Sicherheitsexperten auf der ganzen Welt warnen davor, dass die Gefahr eines Atomkrieges wieder wächst. Die USA und Russland haben ihren Kontrollvertrag zu den Mittelstrecken-Waffen gekündigt, Nordkorea testet seit Jahren Nuklearraketen, und auch die Nachbarländer Indien und Pakistan rüsten atomar auf.

Welche verheerenden Folgen selbst ein "begrenzter" Atomkrieg zwischen diesen beiden Staaten in Südasien haben würde, zeigt eine neue Studie von US-amerikanischen Klima- und Umweltforschern: Binnen weniger Tage könnten 50 bis 125 Millionen Menschen sterben, und die gesamte Erde würde in eine verheerende, bis zu zehn Jahren andauernde "Kaltzeit" gestürzt.

Derzeit haben die beiden Großmächte USA und Russland die Kontrolle über mehr als  90 Prozent der geschätzt 13.900 Atomwaffen weltweit.
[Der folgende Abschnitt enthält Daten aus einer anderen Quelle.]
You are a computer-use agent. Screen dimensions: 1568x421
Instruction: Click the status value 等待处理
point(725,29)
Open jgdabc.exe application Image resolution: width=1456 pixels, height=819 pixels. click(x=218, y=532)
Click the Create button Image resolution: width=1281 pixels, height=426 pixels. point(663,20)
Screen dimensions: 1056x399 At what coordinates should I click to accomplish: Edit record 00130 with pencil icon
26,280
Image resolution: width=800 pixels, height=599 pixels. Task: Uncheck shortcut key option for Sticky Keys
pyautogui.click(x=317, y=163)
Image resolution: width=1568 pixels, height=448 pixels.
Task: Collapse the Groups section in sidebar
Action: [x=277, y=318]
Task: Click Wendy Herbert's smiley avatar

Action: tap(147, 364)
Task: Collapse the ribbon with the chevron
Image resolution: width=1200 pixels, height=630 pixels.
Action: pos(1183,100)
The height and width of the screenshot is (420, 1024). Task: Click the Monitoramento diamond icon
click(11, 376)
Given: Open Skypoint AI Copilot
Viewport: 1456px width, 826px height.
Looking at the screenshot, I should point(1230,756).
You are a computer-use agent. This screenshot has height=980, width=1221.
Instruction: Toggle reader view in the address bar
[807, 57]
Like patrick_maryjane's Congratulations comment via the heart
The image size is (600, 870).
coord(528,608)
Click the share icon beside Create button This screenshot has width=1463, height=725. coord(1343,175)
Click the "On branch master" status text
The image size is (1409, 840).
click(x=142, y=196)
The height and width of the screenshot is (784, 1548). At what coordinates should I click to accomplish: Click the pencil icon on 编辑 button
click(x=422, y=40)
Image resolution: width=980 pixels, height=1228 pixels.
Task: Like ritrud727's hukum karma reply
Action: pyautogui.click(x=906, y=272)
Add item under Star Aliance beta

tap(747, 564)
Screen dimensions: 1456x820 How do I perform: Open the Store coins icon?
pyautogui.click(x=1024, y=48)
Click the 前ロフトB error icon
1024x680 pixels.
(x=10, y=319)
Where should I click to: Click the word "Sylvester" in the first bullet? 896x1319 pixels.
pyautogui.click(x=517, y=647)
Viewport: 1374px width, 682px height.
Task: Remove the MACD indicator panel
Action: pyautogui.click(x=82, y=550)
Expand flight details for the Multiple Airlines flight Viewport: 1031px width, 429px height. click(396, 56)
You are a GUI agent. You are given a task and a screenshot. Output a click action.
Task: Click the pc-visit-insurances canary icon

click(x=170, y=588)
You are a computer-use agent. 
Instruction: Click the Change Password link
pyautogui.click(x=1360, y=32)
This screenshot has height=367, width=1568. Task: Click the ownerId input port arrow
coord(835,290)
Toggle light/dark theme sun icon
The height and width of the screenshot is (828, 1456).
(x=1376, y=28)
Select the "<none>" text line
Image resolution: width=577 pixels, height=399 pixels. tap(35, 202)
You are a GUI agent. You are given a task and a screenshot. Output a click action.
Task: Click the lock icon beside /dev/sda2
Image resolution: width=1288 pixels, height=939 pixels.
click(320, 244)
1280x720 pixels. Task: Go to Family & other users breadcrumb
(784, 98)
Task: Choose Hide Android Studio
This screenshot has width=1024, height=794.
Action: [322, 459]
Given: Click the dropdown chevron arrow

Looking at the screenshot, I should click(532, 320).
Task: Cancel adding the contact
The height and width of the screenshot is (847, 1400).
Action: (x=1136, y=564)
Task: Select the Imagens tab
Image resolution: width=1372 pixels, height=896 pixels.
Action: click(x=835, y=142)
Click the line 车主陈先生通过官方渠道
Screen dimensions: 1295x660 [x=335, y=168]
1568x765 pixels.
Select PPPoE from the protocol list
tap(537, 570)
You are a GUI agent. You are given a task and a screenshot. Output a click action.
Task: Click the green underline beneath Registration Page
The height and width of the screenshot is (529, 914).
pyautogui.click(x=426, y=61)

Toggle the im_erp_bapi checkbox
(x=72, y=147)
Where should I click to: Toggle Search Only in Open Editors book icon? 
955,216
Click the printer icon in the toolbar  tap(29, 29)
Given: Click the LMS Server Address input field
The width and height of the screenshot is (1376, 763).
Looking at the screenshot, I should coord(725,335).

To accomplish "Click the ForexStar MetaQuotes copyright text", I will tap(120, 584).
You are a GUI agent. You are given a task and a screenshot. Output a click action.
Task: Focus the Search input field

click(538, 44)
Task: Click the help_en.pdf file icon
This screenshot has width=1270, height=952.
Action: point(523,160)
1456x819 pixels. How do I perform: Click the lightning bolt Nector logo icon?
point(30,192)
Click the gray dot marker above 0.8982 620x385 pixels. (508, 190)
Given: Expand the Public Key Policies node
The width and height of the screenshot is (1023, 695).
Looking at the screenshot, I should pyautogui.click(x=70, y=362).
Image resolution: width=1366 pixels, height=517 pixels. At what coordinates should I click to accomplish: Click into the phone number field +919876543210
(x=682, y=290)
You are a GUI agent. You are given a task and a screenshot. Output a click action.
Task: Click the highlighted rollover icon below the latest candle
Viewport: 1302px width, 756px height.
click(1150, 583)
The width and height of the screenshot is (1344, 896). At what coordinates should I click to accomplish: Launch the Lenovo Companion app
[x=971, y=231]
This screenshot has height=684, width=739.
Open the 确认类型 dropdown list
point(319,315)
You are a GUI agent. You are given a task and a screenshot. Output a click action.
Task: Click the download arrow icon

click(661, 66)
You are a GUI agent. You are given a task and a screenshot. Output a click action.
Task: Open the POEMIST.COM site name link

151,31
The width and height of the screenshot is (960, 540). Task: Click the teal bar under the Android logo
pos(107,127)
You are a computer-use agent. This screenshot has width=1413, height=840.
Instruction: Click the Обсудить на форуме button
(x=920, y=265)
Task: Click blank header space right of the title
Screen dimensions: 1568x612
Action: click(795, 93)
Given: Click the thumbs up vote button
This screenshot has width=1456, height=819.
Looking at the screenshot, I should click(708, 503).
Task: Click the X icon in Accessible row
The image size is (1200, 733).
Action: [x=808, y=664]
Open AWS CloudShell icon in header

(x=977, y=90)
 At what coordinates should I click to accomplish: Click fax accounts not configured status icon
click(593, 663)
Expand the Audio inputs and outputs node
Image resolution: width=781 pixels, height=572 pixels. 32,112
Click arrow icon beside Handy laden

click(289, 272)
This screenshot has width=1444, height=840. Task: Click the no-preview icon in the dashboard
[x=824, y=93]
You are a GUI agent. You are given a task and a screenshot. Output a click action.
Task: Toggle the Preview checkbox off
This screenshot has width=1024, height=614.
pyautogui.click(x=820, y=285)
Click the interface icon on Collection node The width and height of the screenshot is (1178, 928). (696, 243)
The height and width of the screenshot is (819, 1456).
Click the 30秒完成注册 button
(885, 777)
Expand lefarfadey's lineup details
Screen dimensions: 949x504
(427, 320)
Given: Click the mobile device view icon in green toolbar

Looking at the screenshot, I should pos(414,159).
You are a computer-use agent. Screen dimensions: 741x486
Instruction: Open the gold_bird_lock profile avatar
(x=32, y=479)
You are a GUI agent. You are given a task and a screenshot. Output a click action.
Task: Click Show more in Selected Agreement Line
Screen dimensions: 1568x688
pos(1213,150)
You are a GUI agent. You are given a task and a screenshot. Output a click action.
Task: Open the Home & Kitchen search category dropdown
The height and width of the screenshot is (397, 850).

Doch Indien und Pakistan rüsten ihre Nuklear-Arsenale weiter auf. Die Experten von der University of Colorado gehen davon aus, dass die beiden Länder im Jahr 2025 zusammen über bis zu 500 Atomwaffen verfügen werden. Gegenwärtig sind es laut dem Stockholmer Friedensforschungsinstitut Sipri um die 200.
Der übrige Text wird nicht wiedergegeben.